Question

Subtract $$a \left(b-5\right)$$ from $$b \left(5-a\right)$$

Answer

**step1** Understanding the problem statement

The problem asks us to subtract the expression $$a \left(b-5\right)$$ from the expression $$b \left(5-a\right)$$. This means we need to calculate $$b \left(5-a\right) - a \left(b-5\right)$$.
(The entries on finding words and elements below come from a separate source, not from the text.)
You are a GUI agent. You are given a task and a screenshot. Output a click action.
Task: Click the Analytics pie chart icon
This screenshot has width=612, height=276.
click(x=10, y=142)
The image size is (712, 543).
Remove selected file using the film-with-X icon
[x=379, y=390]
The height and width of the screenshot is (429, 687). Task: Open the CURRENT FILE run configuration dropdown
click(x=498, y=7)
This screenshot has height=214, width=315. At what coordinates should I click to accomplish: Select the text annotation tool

**step2** Expanding the first expression to be subtracted

First, let's expand the expression $$a \left(b-5\right)$$. We distribute $$a$$ to each term inside the parenthesis:
$$a \left(b-5\right) = \left(a \times b\right) - \left(a \times 5\right)$$
$$a \left(b-5\right) = ab - 5a$$

**step3** Expanding the second expression

Next, let's expand the expression $$b \left(5-a\right)$$. We distribute $$b$$ to each term inside the parenthesis:
$$b \left(5-a\right) = \left(b \times 5\right) - \left(b \times a\right)$$
$$b \left(5-a\right) = 5b - ab$$

**step4** Performing the subtraction

Now we substitute the expanded forms back into the subtraction:
$$b \left(5-a\right) - a \left(b-5\right) = \left(5b - ab\right) - \left(ab - 5a\right)$$
When we subtract an expression in parentheses, we change the sign of each term inside the parentheses:
$$\left(5b - ab\right) - \left(ab - 5a\right) = 5b - ab - ab + 5a$$

**step5** Combining like terms

Finally, we combine the similar terms. The terms with $$ab$$ are $$-ab$$ and $$-ab$$:
$$5b - ab - ab + 5a = 5b - \left(ab + ab\right) + 5a$$
$$5b - 2ab + 5a$$
So, subtracting $$a \left(b-5\right)$$ from $$b \left(5-a\right)$$ results in $$5b - 2ab + 5a$$.